Elevated TGF-β1 impairs synaptic and cognitive function through activation of Smad2/3-Sp1 pathway in AngII-related hypertension.

Abstract

Vascular dementia (VaD) is characterized by cognitive decline due to reduced cerebral blood flow, although its molecular mechanisms remain unclear. This study shows that angiotensin II (AngII) elevates blood pressure, reduces hippocampal blood flow, and impairs synaptic and cognitive function, which correlates with increased TGF-β1 levels. Overexpressing TGF-β1 in rats induces similar deficits, while its downregulation partially mitigates these effects, with the exception of hypoperfusion. Phosphorylation of Smad2/3, downstream of TGF-β1, is elevated in AngII-treated rats and TGF-β1-exposed neurons, and inhibiting Smad2/3 activation prevents synaptic damage. Additionally, phosphorylated Smad2/3 interacts more with the transcription factor Sp1 in hippocampal neurons of AngII-treated rats.

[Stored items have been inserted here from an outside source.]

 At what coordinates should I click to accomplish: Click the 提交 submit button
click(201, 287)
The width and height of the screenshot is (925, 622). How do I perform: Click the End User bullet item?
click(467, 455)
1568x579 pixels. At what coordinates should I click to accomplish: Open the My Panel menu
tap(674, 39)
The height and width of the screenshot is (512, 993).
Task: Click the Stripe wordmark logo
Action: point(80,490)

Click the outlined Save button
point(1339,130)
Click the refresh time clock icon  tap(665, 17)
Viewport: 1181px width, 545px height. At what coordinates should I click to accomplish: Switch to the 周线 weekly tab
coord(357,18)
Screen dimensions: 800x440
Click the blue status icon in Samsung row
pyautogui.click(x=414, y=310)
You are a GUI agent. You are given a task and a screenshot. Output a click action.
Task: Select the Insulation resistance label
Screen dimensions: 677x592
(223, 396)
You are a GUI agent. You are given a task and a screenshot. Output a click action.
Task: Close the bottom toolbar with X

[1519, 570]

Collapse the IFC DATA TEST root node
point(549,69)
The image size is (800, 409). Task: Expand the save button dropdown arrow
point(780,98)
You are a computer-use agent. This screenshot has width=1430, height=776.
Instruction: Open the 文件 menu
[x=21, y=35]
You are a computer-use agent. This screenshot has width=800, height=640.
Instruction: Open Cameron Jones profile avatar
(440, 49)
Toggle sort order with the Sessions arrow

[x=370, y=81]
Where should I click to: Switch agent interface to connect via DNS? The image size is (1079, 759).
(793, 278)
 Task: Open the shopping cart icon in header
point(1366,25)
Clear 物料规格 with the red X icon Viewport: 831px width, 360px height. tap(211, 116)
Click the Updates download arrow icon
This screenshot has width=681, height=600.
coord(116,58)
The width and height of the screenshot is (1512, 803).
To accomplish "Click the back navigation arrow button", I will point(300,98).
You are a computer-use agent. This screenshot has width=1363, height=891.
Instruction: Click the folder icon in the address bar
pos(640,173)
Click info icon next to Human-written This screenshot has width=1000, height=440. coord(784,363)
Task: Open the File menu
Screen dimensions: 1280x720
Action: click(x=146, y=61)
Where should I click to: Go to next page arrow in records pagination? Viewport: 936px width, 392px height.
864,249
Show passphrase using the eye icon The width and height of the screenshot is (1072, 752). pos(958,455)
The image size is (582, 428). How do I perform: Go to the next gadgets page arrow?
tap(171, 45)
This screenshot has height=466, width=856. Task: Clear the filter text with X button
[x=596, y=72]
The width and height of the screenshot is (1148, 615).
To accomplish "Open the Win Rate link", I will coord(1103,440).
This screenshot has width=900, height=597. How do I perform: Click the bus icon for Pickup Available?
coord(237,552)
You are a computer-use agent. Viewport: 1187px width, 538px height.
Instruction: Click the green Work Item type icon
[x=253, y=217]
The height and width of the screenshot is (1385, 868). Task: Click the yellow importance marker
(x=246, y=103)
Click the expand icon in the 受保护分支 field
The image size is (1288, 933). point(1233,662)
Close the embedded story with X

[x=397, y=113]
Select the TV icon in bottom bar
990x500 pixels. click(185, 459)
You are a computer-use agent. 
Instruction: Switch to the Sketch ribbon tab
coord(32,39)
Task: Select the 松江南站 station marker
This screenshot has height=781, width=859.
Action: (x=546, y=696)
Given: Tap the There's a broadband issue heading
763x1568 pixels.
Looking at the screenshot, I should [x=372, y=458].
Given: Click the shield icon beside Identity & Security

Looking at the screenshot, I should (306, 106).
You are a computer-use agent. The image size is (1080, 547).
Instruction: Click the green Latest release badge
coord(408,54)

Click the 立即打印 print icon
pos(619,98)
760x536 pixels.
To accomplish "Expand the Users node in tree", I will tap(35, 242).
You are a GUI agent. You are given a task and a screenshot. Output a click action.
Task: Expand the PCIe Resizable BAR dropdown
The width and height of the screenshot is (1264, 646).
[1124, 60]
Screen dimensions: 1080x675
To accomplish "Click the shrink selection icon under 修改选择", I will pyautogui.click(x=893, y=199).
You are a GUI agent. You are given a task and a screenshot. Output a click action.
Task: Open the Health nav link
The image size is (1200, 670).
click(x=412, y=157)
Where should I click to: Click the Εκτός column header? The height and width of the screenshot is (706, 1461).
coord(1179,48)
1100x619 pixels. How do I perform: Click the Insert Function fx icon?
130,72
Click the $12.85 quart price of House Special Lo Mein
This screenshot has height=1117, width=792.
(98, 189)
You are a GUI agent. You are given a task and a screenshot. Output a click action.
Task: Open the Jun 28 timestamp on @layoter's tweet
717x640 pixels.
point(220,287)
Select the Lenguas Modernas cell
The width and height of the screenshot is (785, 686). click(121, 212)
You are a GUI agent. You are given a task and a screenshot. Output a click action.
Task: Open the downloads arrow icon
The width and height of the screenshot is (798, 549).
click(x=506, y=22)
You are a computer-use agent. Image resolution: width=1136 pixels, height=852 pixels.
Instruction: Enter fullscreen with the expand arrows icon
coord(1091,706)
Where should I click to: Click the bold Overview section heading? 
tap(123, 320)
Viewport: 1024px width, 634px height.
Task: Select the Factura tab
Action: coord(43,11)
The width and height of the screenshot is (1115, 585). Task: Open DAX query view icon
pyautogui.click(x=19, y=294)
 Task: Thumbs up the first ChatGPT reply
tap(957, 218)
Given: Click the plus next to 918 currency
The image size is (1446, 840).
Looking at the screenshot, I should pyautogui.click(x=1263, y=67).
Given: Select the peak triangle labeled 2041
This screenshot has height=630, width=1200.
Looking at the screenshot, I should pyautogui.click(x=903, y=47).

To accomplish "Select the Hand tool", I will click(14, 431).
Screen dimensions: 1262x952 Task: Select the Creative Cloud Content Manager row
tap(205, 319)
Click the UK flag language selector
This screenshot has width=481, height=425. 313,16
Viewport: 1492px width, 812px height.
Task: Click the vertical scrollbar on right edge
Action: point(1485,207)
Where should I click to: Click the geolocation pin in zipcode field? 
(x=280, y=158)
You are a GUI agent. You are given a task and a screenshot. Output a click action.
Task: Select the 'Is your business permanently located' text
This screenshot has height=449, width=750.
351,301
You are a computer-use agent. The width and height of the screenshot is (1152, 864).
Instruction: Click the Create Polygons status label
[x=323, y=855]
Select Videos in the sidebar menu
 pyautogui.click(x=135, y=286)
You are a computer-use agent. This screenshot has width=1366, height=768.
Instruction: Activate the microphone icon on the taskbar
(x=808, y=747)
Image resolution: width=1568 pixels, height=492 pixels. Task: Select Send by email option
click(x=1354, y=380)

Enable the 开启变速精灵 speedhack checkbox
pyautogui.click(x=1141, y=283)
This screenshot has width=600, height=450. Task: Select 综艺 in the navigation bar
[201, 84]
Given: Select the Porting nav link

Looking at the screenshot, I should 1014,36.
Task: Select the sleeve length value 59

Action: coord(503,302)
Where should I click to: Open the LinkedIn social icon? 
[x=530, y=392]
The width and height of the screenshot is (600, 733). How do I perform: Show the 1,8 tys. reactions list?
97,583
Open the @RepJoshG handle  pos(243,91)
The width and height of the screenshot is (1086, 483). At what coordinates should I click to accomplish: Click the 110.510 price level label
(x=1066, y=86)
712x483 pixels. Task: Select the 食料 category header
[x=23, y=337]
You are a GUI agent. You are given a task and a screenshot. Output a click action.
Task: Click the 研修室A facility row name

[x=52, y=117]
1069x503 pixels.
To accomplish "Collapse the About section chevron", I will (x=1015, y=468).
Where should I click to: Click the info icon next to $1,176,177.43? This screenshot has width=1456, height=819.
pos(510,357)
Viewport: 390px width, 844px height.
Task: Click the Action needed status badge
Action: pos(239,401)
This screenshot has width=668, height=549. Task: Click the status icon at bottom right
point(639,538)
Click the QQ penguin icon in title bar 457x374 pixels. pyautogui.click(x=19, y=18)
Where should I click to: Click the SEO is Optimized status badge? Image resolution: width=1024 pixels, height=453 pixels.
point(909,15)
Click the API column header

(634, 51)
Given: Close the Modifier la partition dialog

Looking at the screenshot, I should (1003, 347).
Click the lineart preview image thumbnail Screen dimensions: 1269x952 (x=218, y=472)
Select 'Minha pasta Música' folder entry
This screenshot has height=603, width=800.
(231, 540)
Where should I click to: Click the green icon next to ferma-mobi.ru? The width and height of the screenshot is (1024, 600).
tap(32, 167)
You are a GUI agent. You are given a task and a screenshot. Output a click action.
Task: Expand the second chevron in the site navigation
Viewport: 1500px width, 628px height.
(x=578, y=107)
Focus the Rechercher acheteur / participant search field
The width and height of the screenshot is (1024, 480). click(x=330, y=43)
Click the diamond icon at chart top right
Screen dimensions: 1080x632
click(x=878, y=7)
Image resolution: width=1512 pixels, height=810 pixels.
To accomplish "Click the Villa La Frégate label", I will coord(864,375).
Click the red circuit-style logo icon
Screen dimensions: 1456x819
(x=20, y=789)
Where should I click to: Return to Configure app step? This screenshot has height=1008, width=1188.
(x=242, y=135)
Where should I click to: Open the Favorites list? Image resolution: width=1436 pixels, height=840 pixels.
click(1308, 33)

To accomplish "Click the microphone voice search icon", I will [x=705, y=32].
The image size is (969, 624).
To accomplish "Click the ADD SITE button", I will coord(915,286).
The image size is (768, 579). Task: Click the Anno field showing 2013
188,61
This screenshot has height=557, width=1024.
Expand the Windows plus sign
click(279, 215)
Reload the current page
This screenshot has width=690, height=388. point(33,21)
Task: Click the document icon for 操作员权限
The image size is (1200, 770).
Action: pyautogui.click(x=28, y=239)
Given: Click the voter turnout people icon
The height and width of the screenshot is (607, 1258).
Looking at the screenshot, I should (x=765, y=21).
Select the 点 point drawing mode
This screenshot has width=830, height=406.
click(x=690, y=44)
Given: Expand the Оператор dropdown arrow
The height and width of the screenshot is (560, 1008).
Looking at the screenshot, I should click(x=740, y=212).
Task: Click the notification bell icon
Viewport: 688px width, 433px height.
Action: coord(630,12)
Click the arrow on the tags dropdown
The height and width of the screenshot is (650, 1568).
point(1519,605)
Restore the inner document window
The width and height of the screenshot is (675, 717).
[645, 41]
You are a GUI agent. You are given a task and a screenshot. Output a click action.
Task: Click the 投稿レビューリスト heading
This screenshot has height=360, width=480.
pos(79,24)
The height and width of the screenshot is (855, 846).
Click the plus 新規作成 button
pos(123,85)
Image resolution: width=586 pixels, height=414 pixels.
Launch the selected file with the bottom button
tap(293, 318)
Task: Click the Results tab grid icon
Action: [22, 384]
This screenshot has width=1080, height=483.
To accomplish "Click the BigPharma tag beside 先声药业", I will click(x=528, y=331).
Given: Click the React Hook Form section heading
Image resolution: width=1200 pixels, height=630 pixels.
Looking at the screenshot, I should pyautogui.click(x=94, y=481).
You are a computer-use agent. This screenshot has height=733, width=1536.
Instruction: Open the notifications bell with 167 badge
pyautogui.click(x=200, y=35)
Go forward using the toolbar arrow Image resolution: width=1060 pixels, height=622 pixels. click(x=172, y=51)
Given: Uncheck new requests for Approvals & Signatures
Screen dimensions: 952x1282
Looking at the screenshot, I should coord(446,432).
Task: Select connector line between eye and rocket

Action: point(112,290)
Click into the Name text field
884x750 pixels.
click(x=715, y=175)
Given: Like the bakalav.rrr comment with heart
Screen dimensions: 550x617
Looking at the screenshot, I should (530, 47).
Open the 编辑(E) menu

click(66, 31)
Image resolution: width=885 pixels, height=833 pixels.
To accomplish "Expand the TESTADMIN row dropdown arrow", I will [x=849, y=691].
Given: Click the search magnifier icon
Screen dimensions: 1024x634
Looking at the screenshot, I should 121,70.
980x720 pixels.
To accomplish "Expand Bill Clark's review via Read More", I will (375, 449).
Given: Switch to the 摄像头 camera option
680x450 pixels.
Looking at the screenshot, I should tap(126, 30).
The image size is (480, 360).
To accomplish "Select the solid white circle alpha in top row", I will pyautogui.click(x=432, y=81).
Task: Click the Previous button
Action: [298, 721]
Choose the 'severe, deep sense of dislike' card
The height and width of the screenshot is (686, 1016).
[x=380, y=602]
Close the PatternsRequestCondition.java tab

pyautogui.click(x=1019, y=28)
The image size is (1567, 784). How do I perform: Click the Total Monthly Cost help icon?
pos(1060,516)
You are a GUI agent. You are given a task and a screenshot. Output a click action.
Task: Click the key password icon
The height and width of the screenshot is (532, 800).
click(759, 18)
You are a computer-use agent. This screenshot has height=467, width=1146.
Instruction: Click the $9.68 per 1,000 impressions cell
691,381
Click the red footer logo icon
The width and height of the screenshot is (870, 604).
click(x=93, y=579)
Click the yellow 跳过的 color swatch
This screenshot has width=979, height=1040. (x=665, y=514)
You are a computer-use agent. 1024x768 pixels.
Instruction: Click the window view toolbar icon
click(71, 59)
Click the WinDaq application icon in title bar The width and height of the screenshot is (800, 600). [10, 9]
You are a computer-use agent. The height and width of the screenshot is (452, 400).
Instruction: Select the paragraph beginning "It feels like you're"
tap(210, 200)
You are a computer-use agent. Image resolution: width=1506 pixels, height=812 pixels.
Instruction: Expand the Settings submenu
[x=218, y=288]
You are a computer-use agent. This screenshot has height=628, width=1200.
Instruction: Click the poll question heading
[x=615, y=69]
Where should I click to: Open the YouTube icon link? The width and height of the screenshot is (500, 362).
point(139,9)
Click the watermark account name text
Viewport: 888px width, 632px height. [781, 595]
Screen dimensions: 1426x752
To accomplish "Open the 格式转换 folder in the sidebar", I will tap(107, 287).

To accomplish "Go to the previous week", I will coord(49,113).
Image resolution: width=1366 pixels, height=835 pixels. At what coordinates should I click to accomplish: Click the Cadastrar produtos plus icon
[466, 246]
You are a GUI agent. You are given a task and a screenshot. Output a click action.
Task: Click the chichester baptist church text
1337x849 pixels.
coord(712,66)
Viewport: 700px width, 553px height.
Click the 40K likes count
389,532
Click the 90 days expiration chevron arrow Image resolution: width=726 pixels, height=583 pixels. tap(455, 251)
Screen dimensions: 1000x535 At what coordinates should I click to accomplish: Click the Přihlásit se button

Overexpression of Sp1 worsens synaptic and cognitive function, whereas Sp1 knockdown improves TGF-β1-induced impairments. These findings highlight TGF-β1 as a key mediator of AngII-induced cognitive deficits, beyond hypoperfusion, suggesting that targeting the TGF-β1/Smad2/3/Sp1 axis may offer therapeutic benefits for hypertension-related synaptic and cognitive dysfunction.